Quick summary
Summarize this blog with AI
Introduction
CASE WHEN looks harmless because the syntax is easy to read. In SQL interviews and analytics work, it is also one of the fastest ways to get a believable but wrong metric.
The common mistake is treating CASE like a filter. It is not a filter. A CASE expression returns a value for each row. Then COUNT, SUM, AVG, or another aggregate decides what to do with those returned values.
That one mental model explains most conditional aggregation bugs: why COUNT(CASE ... ELSE 0 END) counts every row, why missing values do not fall into <> branches, why WHERE and CASE can produce the same numerator but a different denominator, and why interviewers keep asking these questions even though the syntax seems basic.
The Sample Data
Use this small table throughout the article:
-- expenses
-- id | department | amount | status
-- 1 | HR | 50 | approved
-- 2 | Sales | 120 | approved
-- 3 | Sales | 200 | rejected
-- 4 | NULL | 80 | approved
-- 5 | Sales | NULL | approved
-- 6 | HR | 30 | NULL
The table intentionally includes a missing department, a missing amount, and a missing status. Those are the rows that expose weak SQL.
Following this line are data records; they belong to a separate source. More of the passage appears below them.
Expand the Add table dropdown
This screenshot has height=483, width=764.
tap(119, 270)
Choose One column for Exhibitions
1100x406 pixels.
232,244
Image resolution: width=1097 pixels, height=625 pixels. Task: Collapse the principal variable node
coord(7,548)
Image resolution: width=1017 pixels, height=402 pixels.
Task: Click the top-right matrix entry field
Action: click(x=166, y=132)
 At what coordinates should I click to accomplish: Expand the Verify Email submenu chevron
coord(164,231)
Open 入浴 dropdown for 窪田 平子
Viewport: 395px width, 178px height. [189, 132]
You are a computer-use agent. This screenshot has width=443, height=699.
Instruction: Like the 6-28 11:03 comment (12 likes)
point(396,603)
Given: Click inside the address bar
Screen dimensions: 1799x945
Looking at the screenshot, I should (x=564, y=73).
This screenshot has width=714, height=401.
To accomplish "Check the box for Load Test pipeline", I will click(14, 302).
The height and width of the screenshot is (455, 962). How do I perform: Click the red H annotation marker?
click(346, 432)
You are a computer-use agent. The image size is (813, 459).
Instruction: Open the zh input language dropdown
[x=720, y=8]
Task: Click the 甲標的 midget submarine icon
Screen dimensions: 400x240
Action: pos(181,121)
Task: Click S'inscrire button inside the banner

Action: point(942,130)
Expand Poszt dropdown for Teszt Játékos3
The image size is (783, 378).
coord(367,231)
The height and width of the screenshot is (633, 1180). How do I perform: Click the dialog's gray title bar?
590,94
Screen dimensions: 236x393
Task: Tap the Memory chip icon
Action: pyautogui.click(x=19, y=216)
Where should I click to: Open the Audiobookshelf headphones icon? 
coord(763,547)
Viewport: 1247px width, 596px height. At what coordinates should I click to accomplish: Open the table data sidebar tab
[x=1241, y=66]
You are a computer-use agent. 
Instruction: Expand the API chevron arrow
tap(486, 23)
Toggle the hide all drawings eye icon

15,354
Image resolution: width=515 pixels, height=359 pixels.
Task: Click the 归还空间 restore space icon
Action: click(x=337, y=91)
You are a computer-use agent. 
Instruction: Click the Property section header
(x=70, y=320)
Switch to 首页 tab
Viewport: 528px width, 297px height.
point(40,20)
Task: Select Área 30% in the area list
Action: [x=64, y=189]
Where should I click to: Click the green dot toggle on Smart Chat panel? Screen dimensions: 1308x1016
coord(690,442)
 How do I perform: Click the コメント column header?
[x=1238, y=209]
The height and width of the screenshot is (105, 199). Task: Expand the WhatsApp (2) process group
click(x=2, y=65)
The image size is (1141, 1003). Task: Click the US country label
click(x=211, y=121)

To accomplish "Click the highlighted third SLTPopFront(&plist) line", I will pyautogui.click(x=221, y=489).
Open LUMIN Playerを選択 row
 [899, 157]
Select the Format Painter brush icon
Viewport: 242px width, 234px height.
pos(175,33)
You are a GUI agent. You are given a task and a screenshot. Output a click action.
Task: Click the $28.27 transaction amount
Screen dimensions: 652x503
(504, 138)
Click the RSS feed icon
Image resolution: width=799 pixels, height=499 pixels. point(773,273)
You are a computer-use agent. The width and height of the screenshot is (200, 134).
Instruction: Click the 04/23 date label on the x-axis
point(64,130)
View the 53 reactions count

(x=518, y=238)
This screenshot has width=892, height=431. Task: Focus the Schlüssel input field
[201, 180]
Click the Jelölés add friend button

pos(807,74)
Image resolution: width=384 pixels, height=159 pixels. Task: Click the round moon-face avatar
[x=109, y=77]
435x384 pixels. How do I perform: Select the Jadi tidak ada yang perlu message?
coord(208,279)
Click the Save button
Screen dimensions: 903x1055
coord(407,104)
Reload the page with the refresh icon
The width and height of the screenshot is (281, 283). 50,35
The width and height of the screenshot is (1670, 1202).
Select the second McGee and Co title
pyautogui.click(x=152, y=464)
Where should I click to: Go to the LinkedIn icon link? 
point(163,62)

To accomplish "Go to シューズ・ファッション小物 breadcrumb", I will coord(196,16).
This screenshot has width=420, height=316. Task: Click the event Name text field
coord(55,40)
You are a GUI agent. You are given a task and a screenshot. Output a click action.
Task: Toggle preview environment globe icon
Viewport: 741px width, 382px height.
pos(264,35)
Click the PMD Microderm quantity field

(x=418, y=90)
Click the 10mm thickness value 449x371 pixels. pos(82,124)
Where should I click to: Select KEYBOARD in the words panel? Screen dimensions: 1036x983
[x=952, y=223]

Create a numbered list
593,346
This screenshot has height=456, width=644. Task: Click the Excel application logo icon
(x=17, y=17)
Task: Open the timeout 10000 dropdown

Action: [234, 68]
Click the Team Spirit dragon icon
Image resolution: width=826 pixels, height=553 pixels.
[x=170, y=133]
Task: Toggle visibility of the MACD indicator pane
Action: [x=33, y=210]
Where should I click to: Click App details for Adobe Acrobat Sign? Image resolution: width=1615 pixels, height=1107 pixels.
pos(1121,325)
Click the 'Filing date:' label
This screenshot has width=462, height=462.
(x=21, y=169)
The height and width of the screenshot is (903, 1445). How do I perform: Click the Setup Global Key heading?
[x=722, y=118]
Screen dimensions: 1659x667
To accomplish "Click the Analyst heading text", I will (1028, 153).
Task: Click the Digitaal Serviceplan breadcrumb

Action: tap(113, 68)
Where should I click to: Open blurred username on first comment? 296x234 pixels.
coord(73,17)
CASE Returns a Value, Not a Row
This query labels departments:
SELECT
id,
department,
CASE
WHEN department = 'Sales' THEN 'sales'
WHEN department <> 'Sales' THEN 'not sales'
END AS department_bucket
FROM expenses
ORDER BY id;
The result is:
| id | department | department_bucket |
|---|---|---|
| 1 | HR | not sales |
| 2 | Sales | sales |
| 3 | Sales | sales |
| 4 | NULL | NULL |
| 5 | Sales | sales |
| 6 | HR | not sales |
The row with department = NULL does not become not sales. In SQL, NULL <> 'Sales' is unknown, not true. If the missing department needs its own bucket, say so:
CASE
WHEN department = 'Sales' THEN 'sales'
WHEN department IS NULL THEN 'missing department'
ELSE 'not sales'
END
This matters in interviews because many people assume an ELSE branch exists when it does not. Without an explicit ELSE, unmatched rows return NULL.
The COUNT Trap
Suppose you want to count approved rows. This version is clear and portable:
SELECT
SUM(CASE WHEN status = 'approved' THEN 1 ELSE 0 END) AS approved_rows
FROM expenses;
Expected result:
| approved_rows |
|---|
| 4 |
This version also works because non-matching rows return NULL, and COUNT(expression) ignores NULL:
SELECT
COUNT(CASE WHEN status = 'approved' THEN 1 END) AS approved_rows
FROM expenses;
The dangerous version is this:
SELECT
COUNT(CASE WHEN status = 'approved' THEN 1 ELSE 0 END) AS wrong_count
FROM expenses;
Expected result:
| wrong_count |
|---|
| 6 |
That query counts every row because both 1 and 0 are non-null. This is the shortest way to explain the trap in an interview: COUNT counts non-null expressions, not truthy expressions.
Conditional SUM
For a conditional amount, return the amount for rows that match:
SELECT
SUM(CASE WHEN status = 'approved' THEN amount ELSE 0 END) AS approved_amount
FROM expenses;
Expected result:
| approved_amount |
|---|
| 250 |
Rows 1, 2, 4, and 5 are approved. Their amounts are 50, 120, 80, and NULL. The sum is 250 because SUM ignores the NULL amount.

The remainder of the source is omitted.